◆ Required task: Render the records from the line containing "The height and width of the screenshot is (603, 1323)." through the line containing "[x=615, y=33]" as a numbered list, leaving out blank lines. Begin at the line with "The height and width of the screenshot is (603, 1323)." and stop after the line with "[x=615, y=33]".
----
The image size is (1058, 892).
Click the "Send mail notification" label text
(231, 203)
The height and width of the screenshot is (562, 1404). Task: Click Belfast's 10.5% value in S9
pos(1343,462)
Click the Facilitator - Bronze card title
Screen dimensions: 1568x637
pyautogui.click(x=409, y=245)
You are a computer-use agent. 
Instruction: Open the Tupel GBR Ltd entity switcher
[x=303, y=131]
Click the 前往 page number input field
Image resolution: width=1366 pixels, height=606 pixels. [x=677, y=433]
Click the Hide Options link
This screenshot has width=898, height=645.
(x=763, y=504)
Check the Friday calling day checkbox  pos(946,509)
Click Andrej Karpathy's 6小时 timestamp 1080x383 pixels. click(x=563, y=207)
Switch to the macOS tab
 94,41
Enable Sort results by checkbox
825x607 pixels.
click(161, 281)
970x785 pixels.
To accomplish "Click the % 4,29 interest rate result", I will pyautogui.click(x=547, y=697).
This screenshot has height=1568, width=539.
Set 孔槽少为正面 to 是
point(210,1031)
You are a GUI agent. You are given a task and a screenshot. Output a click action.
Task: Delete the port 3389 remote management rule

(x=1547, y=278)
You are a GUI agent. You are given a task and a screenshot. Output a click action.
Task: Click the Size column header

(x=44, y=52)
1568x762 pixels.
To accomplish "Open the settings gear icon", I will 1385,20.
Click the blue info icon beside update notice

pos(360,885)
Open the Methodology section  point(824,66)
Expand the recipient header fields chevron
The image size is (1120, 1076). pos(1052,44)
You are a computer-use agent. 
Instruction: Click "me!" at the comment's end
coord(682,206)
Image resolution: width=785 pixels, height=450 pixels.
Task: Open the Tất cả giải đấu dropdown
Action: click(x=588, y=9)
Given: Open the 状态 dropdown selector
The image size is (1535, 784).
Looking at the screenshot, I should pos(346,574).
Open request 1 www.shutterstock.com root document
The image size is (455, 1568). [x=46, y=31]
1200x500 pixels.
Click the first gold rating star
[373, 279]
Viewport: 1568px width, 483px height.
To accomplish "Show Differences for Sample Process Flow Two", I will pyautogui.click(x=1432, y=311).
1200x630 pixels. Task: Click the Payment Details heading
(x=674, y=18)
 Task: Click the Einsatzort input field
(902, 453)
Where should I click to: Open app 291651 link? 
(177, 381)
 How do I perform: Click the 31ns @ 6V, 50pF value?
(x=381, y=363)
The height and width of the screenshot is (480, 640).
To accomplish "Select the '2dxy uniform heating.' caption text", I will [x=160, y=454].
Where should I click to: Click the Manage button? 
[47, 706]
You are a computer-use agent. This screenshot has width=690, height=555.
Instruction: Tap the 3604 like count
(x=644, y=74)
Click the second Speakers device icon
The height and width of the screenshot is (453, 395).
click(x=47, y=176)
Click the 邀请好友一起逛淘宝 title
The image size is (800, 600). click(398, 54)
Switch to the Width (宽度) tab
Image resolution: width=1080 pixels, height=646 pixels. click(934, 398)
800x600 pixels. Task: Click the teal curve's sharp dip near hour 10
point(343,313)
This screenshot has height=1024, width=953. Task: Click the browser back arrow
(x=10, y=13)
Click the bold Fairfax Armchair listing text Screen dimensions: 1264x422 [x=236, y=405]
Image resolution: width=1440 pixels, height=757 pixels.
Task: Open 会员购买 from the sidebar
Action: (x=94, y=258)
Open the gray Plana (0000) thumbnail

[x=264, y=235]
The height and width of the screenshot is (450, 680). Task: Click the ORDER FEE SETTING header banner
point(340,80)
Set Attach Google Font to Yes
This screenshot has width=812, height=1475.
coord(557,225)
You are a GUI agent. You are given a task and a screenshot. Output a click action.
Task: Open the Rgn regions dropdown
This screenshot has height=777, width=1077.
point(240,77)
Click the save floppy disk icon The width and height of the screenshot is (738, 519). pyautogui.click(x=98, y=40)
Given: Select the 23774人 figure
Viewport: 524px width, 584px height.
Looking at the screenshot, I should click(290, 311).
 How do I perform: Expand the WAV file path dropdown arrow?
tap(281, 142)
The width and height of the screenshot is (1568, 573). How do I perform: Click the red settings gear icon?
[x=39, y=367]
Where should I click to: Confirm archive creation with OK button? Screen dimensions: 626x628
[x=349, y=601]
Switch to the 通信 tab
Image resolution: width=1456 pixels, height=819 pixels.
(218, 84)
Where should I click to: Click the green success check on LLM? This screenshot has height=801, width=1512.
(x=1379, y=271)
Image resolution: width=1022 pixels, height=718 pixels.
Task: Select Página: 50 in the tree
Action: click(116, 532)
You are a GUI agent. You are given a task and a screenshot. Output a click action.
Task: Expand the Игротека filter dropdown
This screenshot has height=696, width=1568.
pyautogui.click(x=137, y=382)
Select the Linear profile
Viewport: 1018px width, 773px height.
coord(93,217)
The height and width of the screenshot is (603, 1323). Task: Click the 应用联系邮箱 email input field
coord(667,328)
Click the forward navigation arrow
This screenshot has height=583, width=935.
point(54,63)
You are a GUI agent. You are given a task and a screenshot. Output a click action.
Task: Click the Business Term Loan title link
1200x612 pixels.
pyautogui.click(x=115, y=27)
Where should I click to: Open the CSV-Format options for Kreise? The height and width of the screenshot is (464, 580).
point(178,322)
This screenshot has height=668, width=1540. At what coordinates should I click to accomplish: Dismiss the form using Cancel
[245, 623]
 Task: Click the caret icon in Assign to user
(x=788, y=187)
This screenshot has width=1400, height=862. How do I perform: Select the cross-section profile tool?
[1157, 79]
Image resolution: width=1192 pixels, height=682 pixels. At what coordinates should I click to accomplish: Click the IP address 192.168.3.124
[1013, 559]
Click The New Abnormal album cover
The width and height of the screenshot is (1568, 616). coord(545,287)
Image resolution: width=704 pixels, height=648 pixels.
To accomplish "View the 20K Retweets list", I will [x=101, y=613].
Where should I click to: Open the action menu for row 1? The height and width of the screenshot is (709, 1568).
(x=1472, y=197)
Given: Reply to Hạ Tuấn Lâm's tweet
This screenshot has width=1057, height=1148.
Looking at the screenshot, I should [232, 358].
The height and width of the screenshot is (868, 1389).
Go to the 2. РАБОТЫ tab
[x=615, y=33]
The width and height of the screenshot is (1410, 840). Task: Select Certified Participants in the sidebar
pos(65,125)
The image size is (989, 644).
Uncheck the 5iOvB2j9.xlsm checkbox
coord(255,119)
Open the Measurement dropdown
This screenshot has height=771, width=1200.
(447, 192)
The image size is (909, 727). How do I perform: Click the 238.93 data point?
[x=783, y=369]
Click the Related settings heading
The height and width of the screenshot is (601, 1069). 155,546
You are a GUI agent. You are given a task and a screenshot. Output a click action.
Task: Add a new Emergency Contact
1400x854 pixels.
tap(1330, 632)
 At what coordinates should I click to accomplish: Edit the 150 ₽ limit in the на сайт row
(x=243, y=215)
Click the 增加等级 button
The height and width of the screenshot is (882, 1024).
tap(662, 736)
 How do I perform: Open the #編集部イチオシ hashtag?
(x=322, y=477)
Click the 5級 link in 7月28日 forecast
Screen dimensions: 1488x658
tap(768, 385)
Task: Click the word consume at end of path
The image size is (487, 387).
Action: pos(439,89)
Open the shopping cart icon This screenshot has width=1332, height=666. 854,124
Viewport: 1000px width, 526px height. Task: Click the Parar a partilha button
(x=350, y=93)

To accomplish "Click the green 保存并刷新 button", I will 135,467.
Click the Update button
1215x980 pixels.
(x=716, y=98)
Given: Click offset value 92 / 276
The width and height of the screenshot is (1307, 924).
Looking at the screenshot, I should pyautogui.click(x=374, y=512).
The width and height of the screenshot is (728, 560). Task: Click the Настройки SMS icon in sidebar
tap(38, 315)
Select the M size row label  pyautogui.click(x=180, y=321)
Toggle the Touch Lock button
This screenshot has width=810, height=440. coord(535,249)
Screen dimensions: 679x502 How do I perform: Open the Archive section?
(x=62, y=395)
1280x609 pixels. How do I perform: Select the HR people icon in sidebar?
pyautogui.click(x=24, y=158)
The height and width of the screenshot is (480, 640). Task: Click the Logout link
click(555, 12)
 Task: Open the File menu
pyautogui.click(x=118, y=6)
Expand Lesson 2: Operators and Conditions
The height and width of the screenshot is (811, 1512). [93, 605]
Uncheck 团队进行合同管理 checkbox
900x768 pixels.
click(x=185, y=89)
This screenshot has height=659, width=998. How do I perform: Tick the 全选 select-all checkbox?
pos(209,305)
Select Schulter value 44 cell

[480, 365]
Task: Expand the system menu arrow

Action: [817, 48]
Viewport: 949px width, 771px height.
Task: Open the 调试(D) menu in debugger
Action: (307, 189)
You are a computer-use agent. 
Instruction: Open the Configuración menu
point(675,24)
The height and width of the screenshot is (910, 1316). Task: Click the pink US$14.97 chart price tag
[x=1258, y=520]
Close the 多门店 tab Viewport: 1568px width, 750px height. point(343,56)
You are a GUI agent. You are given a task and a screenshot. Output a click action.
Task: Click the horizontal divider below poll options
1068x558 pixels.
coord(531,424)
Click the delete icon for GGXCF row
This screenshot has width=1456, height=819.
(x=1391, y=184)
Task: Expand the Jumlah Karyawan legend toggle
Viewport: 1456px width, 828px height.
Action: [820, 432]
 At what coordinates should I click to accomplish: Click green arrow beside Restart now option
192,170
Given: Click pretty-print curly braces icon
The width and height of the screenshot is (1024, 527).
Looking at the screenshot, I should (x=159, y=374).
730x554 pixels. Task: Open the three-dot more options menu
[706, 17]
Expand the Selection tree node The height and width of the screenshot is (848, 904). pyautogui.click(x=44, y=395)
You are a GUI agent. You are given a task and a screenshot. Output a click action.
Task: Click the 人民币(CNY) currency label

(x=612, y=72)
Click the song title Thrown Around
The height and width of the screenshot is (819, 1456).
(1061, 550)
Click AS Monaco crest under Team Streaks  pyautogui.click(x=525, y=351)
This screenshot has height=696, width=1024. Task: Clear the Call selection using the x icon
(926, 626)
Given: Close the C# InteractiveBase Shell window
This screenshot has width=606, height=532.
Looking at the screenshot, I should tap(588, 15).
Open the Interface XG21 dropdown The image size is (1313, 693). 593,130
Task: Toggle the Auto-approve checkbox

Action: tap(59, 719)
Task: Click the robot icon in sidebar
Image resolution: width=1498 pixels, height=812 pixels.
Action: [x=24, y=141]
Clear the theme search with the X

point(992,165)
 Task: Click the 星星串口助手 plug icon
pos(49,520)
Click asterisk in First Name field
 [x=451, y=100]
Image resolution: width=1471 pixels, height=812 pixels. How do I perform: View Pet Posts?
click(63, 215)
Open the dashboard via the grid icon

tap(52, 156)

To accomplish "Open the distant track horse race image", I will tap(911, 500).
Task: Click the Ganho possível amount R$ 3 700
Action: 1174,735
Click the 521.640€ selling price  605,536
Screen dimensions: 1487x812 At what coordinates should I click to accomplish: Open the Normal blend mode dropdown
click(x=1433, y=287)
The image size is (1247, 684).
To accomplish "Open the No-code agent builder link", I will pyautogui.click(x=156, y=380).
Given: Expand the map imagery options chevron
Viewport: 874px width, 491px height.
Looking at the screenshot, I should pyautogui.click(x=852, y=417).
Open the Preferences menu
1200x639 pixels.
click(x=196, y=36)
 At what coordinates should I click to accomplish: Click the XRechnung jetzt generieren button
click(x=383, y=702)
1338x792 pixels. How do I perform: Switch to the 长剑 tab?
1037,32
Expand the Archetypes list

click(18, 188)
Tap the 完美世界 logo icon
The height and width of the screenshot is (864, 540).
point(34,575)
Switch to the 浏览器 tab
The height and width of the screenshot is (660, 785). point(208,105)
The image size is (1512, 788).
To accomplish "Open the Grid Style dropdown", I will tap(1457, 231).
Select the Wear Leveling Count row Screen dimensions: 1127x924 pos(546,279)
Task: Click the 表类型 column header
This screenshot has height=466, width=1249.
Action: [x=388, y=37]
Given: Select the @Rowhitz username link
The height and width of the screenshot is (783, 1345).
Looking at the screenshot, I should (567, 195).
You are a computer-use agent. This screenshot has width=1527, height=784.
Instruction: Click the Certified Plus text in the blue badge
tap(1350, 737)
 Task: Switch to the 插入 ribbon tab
----
◆ Final answer:
1. The height and width of the screenshot is (603, 1323). Task: Click the 应用联系邮箱 email input field
2. coord(667,328)
3. Click the forward navigation arrow
4. This screenshot has height=583, width=935.
5. point(54,63)
6. You are a GUI agent. You are given a task and a screenshot. Output a click action.
7. Task: Click the Business Term Loan title link
8. 1200x612 pixels.
9. pyautogui.click(x=115, y=27)
10. Where should I click to: Open the CSV-Format options for Kreise? The height and width of the screenshot is (464, 580).
11. point(178,322)
12. This screenshot has height=668, width=1540. At what coordinates should I click to accomplish: Dismiss the form using Cancel
13. [245, 623]
14.  Task: Click the caret icon in Assign to user
15. (x=788, y=187)
16. This screenshot has width=1400, height=862. How do I perform: Select the cross-section profile tool?
17. [1157, 79]
18. Image resolution: width=1192 pixels, height=682 pixels. At what coordinates should I click to accomplish: Click the IP address 192.168.3.124
19. [1013, 559]
20. Click The New Abnormal album cover
21. The width and height of the screenshot is (1568, 616). coord(545,287)
22. Image resolution: width=704 pixels, height=648 pixels.
23. To accomplish "View the 20K Retweets list", I will [x=101, y=613].
24. Where should I click to: Open the action menu for row 1? The height and width of the screenshot is (709, 1568).
25. (x=1472, y=197)
26. Given: Reply to Hạ Tuấn Lâm's tweet
27. This screenshot has width=1057, height=1148.
28. Looking at the screenshot, I should [232, 358].
29. The height and width of the screenshot is (868, 1389).
30. Go to the 2. РАБОТЫ tab
31. [x=615, y=33]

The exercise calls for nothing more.